PROBLEM REQUIREMENTS: Locate the line that contains "Instruction: Click the CrystalDiskInfo" in the entries below. Retype it and all following lines through the final one, character for character.

ENTRIES SUPPLIED:
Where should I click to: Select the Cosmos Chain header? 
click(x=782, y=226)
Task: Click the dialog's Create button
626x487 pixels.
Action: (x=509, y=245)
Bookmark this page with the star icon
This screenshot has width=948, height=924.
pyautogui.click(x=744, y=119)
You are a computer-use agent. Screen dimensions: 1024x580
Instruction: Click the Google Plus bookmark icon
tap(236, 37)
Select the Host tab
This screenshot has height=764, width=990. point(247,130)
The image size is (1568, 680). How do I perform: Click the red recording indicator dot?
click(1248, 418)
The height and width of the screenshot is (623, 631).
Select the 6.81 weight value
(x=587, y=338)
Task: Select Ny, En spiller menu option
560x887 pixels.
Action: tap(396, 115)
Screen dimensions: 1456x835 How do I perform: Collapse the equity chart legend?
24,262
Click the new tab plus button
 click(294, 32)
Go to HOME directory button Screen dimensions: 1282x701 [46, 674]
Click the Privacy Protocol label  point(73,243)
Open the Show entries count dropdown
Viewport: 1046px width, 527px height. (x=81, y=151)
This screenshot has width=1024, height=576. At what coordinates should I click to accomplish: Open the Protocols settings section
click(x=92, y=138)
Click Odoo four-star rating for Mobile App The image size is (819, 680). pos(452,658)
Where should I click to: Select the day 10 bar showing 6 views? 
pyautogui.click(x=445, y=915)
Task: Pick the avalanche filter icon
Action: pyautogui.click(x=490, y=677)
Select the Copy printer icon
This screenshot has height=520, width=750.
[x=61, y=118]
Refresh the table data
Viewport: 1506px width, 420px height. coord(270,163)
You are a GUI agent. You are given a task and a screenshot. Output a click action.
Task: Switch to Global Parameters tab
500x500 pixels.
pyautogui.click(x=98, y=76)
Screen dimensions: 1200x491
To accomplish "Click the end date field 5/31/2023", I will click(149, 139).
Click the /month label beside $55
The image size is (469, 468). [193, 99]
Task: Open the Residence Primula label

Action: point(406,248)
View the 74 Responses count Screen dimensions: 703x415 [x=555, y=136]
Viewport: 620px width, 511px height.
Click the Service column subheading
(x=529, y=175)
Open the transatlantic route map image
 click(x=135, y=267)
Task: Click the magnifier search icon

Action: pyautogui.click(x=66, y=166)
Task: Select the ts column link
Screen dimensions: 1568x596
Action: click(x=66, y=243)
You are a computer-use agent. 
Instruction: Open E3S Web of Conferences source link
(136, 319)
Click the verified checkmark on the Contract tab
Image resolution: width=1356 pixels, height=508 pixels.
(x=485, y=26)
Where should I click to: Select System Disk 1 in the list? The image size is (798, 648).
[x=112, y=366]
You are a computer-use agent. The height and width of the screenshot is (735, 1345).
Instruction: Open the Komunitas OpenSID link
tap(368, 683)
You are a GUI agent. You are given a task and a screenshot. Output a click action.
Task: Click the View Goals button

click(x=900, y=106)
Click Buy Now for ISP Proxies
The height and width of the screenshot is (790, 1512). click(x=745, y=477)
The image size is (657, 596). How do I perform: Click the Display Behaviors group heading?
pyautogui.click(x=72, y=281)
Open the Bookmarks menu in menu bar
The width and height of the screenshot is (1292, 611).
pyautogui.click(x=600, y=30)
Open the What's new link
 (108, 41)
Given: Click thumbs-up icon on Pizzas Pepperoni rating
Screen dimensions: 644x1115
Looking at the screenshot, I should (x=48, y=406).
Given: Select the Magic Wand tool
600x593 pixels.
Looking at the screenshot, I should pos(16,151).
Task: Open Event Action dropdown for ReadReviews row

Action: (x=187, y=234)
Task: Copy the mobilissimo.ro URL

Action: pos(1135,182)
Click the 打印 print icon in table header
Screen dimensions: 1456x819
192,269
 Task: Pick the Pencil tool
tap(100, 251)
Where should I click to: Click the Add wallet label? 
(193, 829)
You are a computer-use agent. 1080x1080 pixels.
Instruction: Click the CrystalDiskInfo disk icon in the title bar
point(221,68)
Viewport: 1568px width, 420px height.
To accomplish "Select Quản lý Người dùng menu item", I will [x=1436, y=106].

ANSWER FOR THIS EXERCISE:
Instruction: Click the CrystalDiskInfo disk icon in the title bar
point(221,68)
Viewport: 1568px width, 420px height.
To accomplish "Select Quản lý Người dùng menu item", I will [x=1436, y=106].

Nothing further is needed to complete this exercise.